Vou colocar pseudônimos para não expor as pessoas que conheci há pouco. Isso posto, essa é a história de Joana, Fernanda e Ludmila que praticam um triângulo amoroso equilátero que jamais imaginei que existisse.

Comecei a pensar sobre um projeto interessante. Para tanto, precisava de três mulheres adultas que quisessem aprender a andar de skate. Por um caminho que não interessa mencionar aqui, marquei uma reunião em um café com Ludmila e ela levou junto Joana e Fernanda. Aqui começa uma história que nem sei se darei conta de contar. 

Como sempre, vou tentar.

Joana é a mais nova. Vamos começar por ela. É jornalista e fotógrafa de um jornal importante. Tem 34 anos e contou para mim que nunca se interessou por homens na vida. Ela é do tipo modelo-big-size mega advanced plus empoderada. Super delicada, cílios longos, alta, imponente na postura e no olhar. Fala pelos cotovelos e sabe narrar histórias que nunca vi igual.

Fernanda é a mais velha das três. Está com a minha idade, 46 anos. Já foi casada, tem dois filhos que estão na faculdade. Disse que nunca na vida tinha pensado que se apaixonaria por uma mulher, ainda mais por duas. Confessou que teve lá suas vontades de transar, quando casada ainda, com uma mulher para sentir a diferença, ver se era melhor, como muitas dizem, experimentar pelo menos, sabe como é, disse ela. Fernanda é doutora em sociologia política e professora de uma universidade particular. Tem uma retórica que meu deus…

Ludmila acabou de fazer 40 anos. A mais agitada das três. Se tivesse oportunidade de transar com uma delas, seria ela de longe a minha favorita. A conversa com elas me fez ter esse tipo de pensamento embora nenhuma das três estivesse aberta para ir para cama com mais ninguém. Que fique claro, nem eu estou procurando nada e muito menos disponível. Sigo apaixonada e vivendo um grande amor. Mas o papo foi tão louco que, preciso confessar, saí do foco por alguns segundos.

Ludmila é escritora. Trabalha com livros infantis com uma pegada progressista e alerta sobre possibilidades de abusos na infância. Discute a questão de gênero com maestria. Muitos de seus livros são usados em escolas para discutir a questão da família e de preconceitos. Sabe andar de patins, mas não anda. Sabe pedalar, mas não pedala. E queria aprender andar de skate. Ela foi o meu primeiro contato. Disse que eu caí do céu com esse projeto cujo nome é skatias (esqueitias). Skates para mulheres acima de 40 anos. Coisas que brotam da minha cabeça do nada.

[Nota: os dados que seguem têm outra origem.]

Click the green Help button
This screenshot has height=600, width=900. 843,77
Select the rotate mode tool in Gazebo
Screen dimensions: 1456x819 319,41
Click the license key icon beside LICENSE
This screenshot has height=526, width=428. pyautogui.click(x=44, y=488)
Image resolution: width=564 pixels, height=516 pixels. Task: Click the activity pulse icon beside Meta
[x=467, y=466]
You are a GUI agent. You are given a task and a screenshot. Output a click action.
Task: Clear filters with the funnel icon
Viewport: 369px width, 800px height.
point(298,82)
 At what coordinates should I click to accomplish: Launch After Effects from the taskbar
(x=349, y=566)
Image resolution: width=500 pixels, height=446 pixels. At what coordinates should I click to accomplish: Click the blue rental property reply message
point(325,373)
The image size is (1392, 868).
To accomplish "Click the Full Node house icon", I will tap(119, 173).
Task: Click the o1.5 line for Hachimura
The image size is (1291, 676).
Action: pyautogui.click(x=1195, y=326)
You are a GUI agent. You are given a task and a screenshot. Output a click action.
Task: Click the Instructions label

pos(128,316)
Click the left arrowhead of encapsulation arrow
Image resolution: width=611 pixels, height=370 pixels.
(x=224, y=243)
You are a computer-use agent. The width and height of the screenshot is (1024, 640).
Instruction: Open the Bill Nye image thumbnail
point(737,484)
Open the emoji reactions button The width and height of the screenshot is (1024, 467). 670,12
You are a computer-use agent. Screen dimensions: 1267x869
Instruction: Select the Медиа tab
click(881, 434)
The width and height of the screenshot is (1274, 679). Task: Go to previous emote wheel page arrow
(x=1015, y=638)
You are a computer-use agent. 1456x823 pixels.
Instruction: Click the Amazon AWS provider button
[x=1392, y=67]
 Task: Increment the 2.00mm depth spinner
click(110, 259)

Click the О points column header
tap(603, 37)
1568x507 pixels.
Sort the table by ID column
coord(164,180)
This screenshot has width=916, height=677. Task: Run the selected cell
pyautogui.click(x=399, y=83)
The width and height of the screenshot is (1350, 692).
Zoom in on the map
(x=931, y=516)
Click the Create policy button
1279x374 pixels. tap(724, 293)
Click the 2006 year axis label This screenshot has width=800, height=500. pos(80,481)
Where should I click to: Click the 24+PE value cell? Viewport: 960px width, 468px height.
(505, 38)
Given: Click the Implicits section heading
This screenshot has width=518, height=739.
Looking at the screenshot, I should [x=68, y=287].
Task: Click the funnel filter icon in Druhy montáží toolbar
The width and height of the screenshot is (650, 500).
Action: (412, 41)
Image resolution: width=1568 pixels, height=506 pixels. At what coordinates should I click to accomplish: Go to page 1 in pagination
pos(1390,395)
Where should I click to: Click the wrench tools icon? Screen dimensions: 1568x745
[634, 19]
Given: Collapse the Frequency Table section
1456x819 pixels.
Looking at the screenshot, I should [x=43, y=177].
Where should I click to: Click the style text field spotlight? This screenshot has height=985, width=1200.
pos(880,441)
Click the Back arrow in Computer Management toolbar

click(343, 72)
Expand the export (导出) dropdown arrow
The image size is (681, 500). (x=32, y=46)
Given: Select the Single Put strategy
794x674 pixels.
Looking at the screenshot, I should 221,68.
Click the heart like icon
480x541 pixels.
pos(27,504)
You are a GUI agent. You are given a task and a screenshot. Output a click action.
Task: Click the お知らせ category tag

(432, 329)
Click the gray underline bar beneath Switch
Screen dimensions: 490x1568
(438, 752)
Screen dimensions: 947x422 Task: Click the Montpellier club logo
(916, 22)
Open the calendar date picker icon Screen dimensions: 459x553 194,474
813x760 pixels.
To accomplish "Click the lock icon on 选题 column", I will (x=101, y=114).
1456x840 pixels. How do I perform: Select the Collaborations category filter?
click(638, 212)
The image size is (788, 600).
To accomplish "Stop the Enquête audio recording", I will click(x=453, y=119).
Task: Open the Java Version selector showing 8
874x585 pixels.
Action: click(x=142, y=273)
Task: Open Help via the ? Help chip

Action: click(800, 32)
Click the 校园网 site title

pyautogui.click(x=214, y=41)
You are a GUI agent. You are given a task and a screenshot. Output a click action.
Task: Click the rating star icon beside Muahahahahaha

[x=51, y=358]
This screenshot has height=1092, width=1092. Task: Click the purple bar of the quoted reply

Primeiro Joana se apaixonou por Fernanda. Joana foi fazer uma matéria, precisou de uma consultoria e chegou até o nome da doutora no assunto. Joana disse que não teve outra opção a não ser se apaixonar loucamente. Fernanda é inteligentíssima, tem os cabelos grisalhos mais lindos que já vi e uma força no discurso que, de fato, impressiona. 

Joana arrumou várias outras desculpas para conversar com Fernanda que sempre se mostrou muito solícita. Numa tarde, ao se despedirem na sala em que Fernanda trabalha na Universidade, Joana deu-lhe um beijo molhado que Fernanda, inicialmente assustada e cheia de freios, foi mandando toda sua formação conservadora às favas. Entregou sua boca para Joana e se permitiu ter o melhor primeiro beijo de sua vida.

Depois disso, Joana, que morava sozinha em um apartamento na Tijuca de dois quartos, convidou Fernanda para conhecê-lo. Mandou uma mensagem carinhosa dizendo que sabia cozinhar e se Fernanda estava a fim de experimentar a comida dela. Ok. Também não achei lá muito original a cantada, mas Fernanda já estava enlouquecida por Joana e, mesmo se não tivesse janta, ela iria.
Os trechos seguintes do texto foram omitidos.